▶ **Given records**
━━━━━━
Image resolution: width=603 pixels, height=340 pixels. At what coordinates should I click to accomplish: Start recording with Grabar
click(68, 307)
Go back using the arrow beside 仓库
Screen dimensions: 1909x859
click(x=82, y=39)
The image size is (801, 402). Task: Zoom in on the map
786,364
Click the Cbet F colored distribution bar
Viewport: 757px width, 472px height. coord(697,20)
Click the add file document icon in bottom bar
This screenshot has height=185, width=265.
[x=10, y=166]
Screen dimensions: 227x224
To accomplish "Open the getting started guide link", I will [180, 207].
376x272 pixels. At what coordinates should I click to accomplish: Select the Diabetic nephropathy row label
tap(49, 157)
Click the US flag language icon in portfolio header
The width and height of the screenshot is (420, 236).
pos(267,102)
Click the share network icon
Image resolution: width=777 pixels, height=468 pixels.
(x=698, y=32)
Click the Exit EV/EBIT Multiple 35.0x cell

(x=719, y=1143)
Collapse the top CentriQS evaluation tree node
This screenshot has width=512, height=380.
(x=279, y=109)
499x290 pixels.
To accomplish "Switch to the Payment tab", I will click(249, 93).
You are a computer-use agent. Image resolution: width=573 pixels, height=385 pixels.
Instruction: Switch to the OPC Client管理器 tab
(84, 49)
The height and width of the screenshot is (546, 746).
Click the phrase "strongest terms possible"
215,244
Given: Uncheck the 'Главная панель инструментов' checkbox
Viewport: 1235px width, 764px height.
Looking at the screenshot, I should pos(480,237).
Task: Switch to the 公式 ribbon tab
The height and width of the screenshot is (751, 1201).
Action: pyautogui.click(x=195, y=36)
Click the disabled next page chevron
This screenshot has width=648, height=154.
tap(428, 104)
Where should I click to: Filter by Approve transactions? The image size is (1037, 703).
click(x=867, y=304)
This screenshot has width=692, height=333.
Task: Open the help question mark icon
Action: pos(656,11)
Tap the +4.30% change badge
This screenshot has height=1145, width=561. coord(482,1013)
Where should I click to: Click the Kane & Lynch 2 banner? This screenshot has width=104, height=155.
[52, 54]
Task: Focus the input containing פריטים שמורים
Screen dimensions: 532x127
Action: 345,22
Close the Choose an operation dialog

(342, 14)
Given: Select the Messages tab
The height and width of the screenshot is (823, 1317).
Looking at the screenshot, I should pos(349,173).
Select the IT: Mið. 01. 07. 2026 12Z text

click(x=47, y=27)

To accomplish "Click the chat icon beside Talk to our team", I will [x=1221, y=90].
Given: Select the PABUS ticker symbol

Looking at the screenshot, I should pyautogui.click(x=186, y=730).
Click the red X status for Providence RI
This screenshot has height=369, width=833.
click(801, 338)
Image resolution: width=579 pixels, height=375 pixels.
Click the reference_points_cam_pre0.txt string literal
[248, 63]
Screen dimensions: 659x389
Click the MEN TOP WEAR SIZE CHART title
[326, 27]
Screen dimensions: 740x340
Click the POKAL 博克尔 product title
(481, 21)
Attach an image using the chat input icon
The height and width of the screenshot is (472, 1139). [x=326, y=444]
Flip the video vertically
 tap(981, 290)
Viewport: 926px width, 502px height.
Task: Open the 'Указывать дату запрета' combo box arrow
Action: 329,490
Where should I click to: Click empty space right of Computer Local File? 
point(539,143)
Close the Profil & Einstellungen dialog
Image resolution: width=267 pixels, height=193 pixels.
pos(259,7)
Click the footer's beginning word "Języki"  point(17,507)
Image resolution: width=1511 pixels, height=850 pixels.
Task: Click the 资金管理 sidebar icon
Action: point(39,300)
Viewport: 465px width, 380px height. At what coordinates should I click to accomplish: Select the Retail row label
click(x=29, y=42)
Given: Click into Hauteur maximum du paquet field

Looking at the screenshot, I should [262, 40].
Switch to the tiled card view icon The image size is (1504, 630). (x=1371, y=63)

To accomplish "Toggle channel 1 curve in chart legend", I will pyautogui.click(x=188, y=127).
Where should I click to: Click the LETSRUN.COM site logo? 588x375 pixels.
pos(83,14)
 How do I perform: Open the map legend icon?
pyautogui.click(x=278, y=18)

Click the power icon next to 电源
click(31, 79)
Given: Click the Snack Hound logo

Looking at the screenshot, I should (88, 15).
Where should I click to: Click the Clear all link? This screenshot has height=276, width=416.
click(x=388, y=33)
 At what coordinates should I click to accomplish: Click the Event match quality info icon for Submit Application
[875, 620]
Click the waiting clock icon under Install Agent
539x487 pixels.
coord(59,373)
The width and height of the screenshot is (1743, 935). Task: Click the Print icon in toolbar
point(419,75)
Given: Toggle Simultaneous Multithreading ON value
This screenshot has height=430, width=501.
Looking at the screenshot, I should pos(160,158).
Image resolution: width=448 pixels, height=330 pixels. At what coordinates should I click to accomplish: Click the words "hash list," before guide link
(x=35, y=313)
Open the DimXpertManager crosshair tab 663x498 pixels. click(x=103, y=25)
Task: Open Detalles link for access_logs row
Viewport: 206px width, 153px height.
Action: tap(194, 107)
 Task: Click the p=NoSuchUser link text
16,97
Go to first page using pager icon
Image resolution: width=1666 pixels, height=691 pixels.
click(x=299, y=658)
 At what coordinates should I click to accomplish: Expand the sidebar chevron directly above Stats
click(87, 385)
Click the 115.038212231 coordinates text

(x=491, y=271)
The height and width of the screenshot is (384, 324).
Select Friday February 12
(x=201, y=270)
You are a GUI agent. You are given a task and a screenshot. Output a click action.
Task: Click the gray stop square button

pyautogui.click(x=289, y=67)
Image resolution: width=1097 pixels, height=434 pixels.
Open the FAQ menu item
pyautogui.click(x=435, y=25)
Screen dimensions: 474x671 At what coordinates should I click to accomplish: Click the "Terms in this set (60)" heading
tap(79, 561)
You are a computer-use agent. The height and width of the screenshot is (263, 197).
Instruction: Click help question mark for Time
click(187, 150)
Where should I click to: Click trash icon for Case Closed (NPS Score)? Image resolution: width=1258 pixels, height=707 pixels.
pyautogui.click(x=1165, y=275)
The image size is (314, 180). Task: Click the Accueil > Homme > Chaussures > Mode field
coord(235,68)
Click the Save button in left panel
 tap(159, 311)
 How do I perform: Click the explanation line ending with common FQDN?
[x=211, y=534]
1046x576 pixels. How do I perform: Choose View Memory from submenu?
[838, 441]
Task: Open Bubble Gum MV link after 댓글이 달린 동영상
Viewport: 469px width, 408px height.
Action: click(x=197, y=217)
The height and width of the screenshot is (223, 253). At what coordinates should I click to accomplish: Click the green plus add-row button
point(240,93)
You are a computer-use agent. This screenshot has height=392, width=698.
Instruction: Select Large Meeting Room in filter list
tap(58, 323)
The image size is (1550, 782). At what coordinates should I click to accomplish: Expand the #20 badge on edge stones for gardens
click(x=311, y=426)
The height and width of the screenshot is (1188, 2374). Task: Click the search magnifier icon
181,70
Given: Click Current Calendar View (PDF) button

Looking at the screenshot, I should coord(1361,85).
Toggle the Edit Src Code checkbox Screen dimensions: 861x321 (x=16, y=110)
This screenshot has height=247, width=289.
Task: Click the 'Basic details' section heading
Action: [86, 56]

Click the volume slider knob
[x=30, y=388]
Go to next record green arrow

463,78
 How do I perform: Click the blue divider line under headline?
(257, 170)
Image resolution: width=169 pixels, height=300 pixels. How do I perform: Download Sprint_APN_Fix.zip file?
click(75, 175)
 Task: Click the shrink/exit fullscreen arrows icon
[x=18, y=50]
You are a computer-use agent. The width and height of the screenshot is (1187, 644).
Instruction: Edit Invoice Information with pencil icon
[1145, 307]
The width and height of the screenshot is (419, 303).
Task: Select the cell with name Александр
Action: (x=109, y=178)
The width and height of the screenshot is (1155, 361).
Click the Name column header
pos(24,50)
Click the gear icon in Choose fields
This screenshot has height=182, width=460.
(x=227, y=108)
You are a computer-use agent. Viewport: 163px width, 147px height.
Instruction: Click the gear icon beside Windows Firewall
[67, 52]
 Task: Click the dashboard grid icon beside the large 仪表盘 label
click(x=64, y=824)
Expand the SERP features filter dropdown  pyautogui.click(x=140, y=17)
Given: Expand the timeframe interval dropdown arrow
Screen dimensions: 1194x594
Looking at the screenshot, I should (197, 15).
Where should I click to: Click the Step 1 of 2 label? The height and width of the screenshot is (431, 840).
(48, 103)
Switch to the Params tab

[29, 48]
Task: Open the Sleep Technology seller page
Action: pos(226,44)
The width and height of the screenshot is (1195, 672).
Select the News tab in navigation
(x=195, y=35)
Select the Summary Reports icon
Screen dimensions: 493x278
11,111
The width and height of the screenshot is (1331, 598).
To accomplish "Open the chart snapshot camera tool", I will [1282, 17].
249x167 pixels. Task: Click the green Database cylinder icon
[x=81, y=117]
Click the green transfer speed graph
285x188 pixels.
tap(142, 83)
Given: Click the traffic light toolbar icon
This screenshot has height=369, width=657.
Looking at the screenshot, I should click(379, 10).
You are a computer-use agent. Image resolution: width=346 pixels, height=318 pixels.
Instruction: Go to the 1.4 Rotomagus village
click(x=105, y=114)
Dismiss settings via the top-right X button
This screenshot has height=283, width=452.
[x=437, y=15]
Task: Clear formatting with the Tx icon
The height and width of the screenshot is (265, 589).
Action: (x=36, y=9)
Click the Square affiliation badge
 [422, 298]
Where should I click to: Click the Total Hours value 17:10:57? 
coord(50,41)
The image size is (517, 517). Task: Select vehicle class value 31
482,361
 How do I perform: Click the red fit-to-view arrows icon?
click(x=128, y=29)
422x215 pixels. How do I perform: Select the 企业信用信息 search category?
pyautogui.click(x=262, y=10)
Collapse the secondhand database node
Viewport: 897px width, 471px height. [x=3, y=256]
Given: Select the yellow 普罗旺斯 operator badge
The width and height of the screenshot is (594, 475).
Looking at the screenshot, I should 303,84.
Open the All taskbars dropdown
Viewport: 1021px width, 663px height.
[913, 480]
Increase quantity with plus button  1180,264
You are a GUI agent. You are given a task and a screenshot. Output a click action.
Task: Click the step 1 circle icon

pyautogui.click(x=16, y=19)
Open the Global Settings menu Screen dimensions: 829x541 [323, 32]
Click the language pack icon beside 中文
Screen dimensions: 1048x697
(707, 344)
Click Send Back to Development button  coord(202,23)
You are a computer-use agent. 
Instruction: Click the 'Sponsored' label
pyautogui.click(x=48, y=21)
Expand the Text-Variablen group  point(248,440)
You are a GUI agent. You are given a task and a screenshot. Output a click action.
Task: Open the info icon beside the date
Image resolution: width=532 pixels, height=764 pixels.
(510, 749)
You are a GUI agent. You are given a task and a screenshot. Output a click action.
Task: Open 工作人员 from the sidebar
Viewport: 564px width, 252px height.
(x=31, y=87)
━━━━━━
▶ **What to produce**
Could you set down, word for word, only the lines above from the line with "Where should I click to: Click the LETSRUN.COM" to the line with "You are a computer-use agent. The height", including both?

▶ **Answer section**
Where should I click to: Click the LETSRUN.COM site logo? 588x375 pixels.
pos(83,14)
 How do I perform: Open the map legend icon?
pyautogui.click(x=278, y=18)

Click the power icon next to 电源
click(31, 79)
Given: Click the Snack Hound logo

Looking at the screenshot, I should (88, 15).
Where should I click to: Click the Clear all link? This screenshot has height=276, width=416.
click(x=388, y=33)
 At what coordinates should I click to accomplish: Click the Event match quality info icon for Submit Application
[875, 620]
Click the waiting clock icon under Install Agent
539x487 pixels.
coord(59,373)
The width and height of the screenshot is (1743, 935). Task: Click the Print icon in toolbar
point(419,75)
Given: Toggle Simultaneous Multithreading ON value
This screenshot has height=430, width=501.
Looking at the screenshot, I should pos(160,158).
Image resolution: width=448 pixels, height=330 pixels. At what coordinates should I click to accomplish: Click the words "hash list," before guide link
(x=35, y=313)
Open the DimXpertManager crosshair tab 663x498 pixels. click(x=103, y=25)
Task: Open Detalles link for access_logs row
Viewport: 206px width, 153px height.
Action: tap(194, 107)
 Task: Click the p=NoSuchUser link text
16,97
Go to first page using pager icon
Image resolution: width=1666 pixels, height=691 pixels.
click(x=299, y=658)
 At what coordinates should I click to accomplish: Expand the sidebar chevron directly above Stats
click(87, 385)
Click the 115.038212231 coordinates text

(x=491, y=271)
The height and width of the screenshot is (384, 324).
Select Friday February 12
(x=201, y=270)
You are a GUI agent. You are given a task and a screenshot. Output a click action.
Task: Click the gray stop square button

pyautogui.click(x=289, y=67)
Image resolution: width=1097 pixels, height=434 pixels.
Open the FAQ menu item
pyautogui.click(x=435, y=25)
Screen dimensions: 474x671 At what coordinates should I click to accomplish: Click the "Terms in this set (60)" heading
tap(79, 561)
You are a computer-use agent. The height and width of the screenshot is (263, 197).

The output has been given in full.